— BEGIN RECORD EXCERPTS —
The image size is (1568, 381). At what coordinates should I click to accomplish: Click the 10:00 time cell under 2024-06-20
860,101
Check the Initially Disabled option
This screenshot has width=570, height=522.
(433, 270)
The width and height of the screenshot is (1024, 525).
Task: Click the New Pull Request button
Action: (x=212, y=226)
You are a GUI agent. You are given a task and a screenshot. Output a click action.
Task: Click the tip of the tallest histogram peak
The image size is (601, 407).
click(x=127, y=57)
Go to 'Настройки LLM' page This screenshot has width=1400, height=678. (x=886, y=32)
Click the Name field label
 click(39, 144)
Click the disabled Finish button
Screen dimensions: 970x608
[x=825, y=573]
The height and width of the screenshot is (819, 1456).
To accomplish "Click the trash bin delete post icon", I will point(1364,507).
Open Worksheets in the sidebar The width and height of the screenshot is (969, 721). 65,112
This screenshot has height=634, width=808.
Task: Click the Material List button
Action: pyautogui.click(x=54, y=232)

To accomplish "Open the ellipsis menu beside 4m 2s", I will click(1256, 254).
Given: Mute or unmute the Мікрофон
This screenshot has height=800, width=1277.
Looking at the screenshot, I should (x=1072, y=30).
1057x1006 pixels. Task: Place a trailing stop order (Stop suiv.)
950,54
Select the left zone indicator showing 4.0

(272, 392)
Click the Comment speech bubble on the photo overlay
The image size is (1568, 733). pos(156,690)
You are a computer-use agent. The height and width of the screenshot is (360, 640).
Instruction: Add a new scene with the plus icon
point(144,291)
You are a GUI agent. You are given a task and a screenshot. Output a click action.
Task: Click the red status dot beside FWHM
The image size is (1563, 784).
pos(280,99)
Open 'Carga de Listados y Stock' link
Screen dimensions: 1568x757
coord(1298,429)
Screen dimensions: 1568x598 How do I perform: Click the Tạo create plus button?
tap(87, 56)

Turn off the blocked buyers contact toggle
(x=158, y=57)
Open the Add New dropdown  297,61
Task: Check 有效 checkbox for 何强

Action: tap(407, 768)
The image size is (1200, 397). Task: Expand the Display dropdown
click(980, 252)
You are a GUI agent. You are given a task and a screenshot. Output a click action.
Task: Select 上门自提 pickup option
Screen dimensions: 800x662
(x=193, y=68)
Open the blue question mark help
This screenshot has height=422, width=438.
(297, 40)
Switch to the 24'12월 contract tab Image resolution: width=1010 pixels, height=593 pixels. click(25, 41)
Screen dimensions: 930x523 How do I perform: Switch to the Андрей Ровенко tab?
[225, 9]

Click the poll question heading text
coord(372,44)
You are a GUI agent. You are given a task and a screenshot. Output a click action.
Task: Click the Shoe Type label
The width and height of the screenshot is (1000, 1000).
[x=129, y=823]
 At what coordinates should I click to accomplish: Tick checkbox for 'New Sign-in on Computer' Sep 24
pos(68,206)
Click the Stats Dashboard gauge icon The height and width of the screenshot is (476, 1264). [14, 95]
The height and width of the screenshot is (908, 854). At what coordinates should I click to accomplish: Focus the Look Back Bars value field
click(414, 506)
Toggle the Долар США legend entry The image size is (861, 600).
— END RECORD EXCERPTS —
• [TASK GOAL]: Starting at the line containing "The height and width of the screenshot is (908, 854)." and ending with the last of the items, rewrite those lines with "Toggle" swapped for "Click" and everything else left unchanged.

• [RESPONSE TO THE TASK]:
The height and width of the screenshot is (908, 854). At what coordinates should I click to accomplish: Focus the Look Back Bars value field
click(414, 506)
Click the Долар США legend entry The image size is (861, 600).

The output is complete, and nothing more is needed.